Question

Divide $$ ₹3450$$ among $$ A$$, $$ B$$ and $$ C$$ in the ratio $$ 3:5:7$$.

Answer

**step1** Understanding the Problem

We are asked to divide a total amount of money, ₹3450, among three people: A, B, and C. The division is not equal, but is based on a given ratio of 3:5:7 for A:B:C respectively.

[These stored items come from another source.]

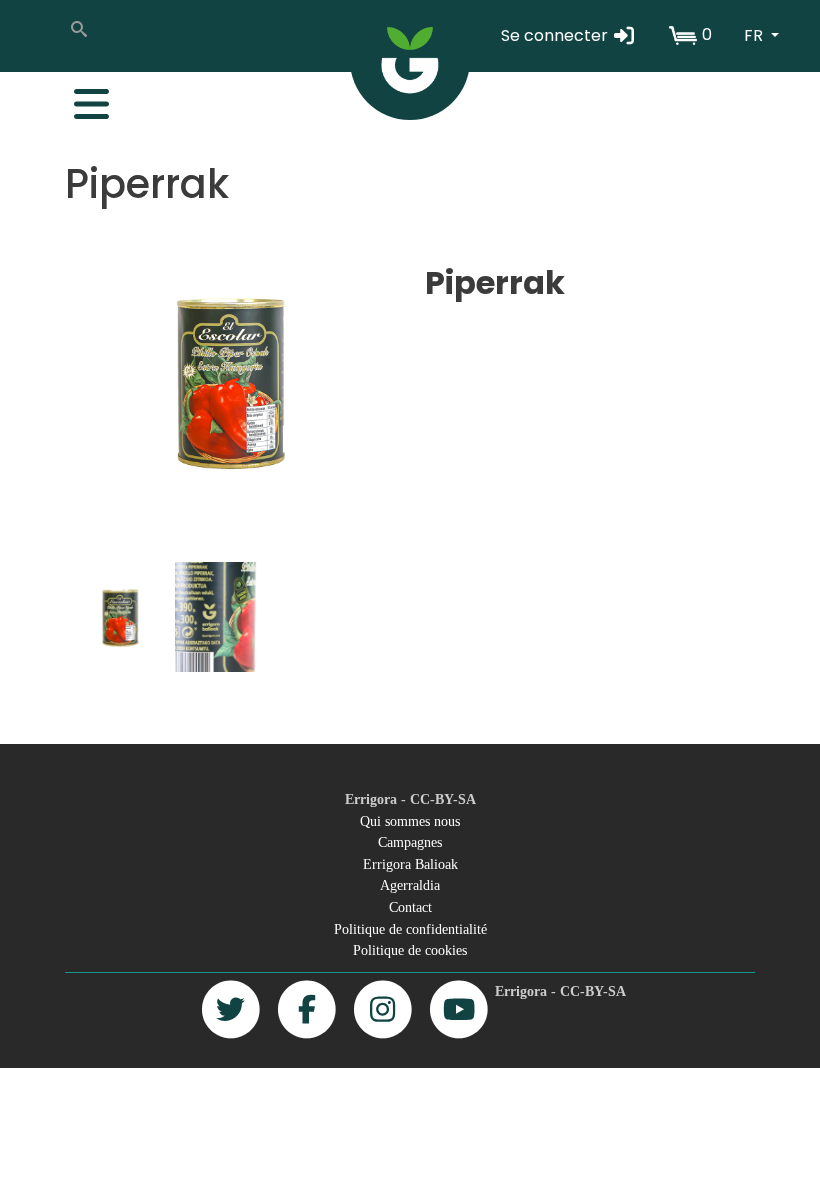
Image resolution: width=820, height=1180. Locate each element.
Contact (410, 907)
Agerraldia (410, 885)
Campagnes (410, 842)
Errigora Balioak (410, 864)
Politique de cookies (410, 950)
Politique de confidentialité (410, 929)
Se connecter (556, 35)
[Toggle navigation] (81, 99)
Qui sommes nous (410, 821)
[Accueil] (410, 60)
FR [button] (755, 35)
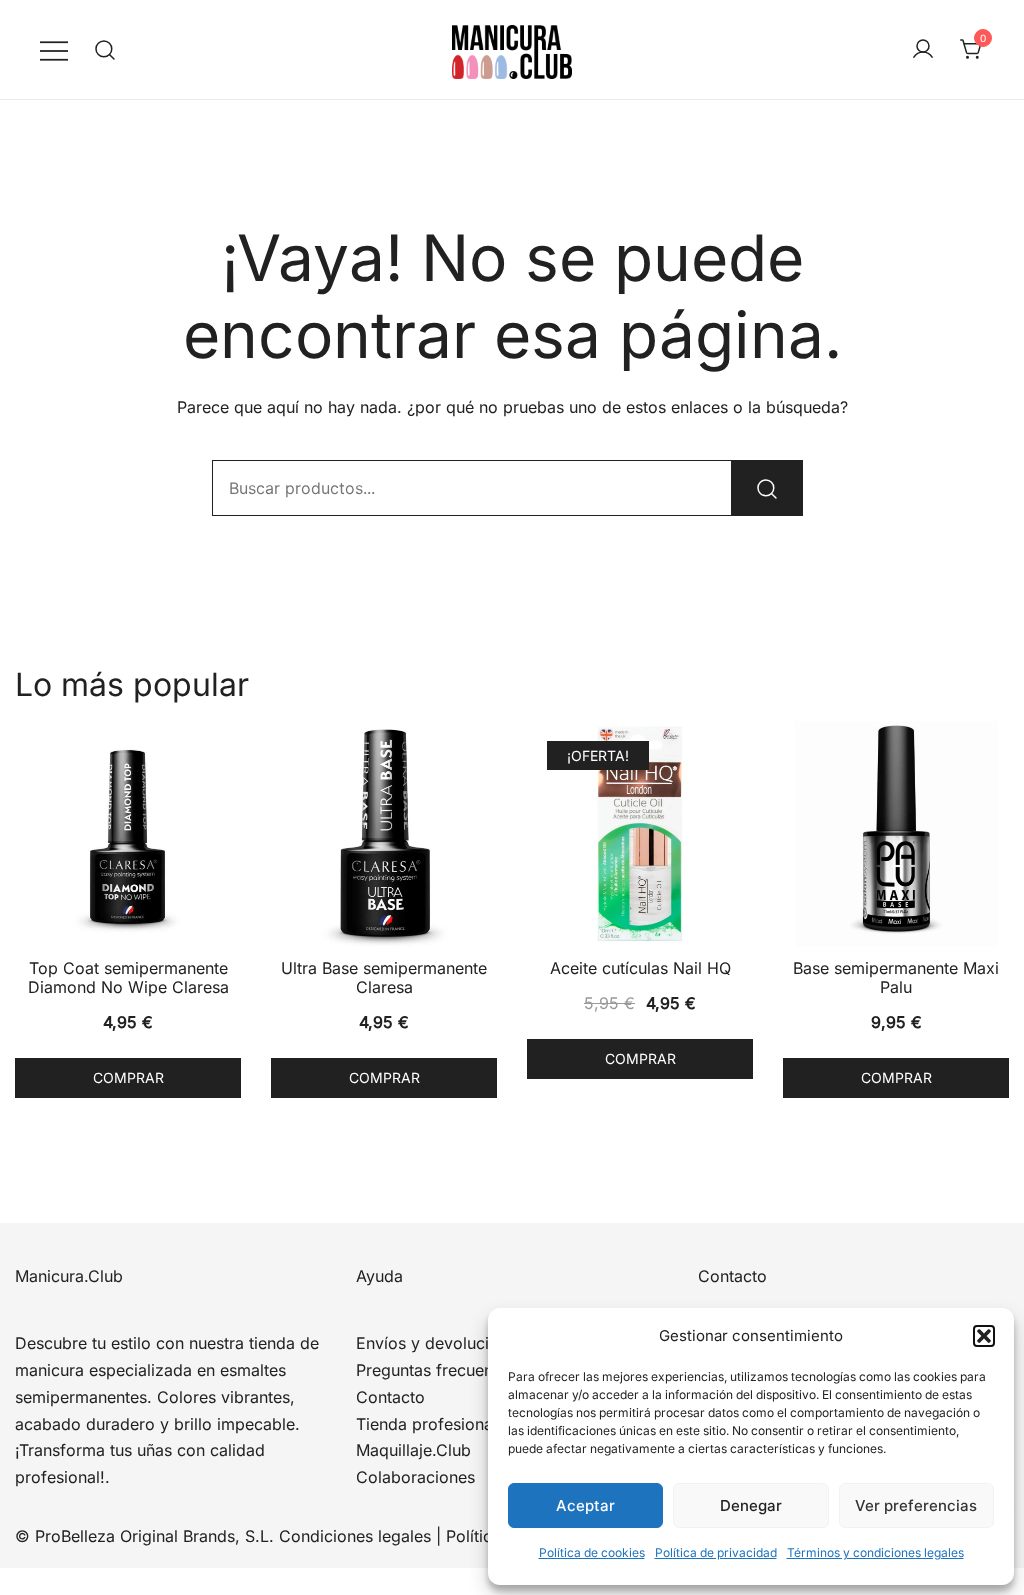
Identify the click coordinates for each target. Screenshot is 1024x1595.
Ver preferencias (916, 1505)
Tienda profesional (426, 1424)
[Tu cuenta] (923, 50)
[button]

**step2** Finding the Total Number of Ratio Parts

First, we need to find the total number of parts in the ratio. We do this by adding the individual ratio parts for A, B, and C.
Ratio for A = 3 parts
Ratio for B = 5 parts
Ratio for C = 7 parts
Total parts = 3 + 5 + 7 = 15 parts.

**step3** Calculating the Value of One Ratio Part

The total amount of money, ₹3450, represents the total of 15 parts. To find the value of one part, we divide the total money by the total number of parts.
Value of one part = Total money ÷ Total parts
Value of one part = ₹3450 ÷ 15

**step4** Performing the Division for One Ratio Part

Let's perform the division:
$$3450 \div 15$$
We can break this down:
$$15 \times 100 = 1500$$
$$15 \times 200 = 3000$$
Remaining amount = $$3450 - 3000 = 450$$
Now, divide the remaining amount by 15:
$$450 \div 15$$
We know that $$15 \times 3 = 45$$, so $$15 \times 30 = 450$$.
Adding the parts: $$200 + 30 = 230$$.
So, the value of one ratio part is ₹230.

**step5** Calculating A's Share

A has 3 parts in the ratio. To find A's share, we multiply the value of one part by A's number of parts.
A's share = Value of one part × A's parts
A's share = ₹230 × 3
A's share = ₹690.

**step6** Calculating B's Share

B has 5 parts in the ratio. To find B's share, we multiply the value of one part by B's number of parts.
B's share = Value of one part × B's parts
B's share = ₹230 × 5
B's share = ₹1150.

**step7** Calculating C's Share

C has 7 parts in the ratio. To find C's share, we multiply the value of one part by C's number of parts.
C's share = Value of one part × C's parts
C's share = ₹230 × 7
C's share = ₹1610.

**step8** Verifying the Total Amount

To ensure our calculations are correct, we add the shares of A, B, and C to see if they sum up to the original total amount, ₹3450.
Total = A's share + B's share + C's share
Total = ₹690 + ₹1150 + ₹1610
Total = ₹1840 + ₹1610
Total = ₹3450.
The sum matches the original amount, so our distribution is correct.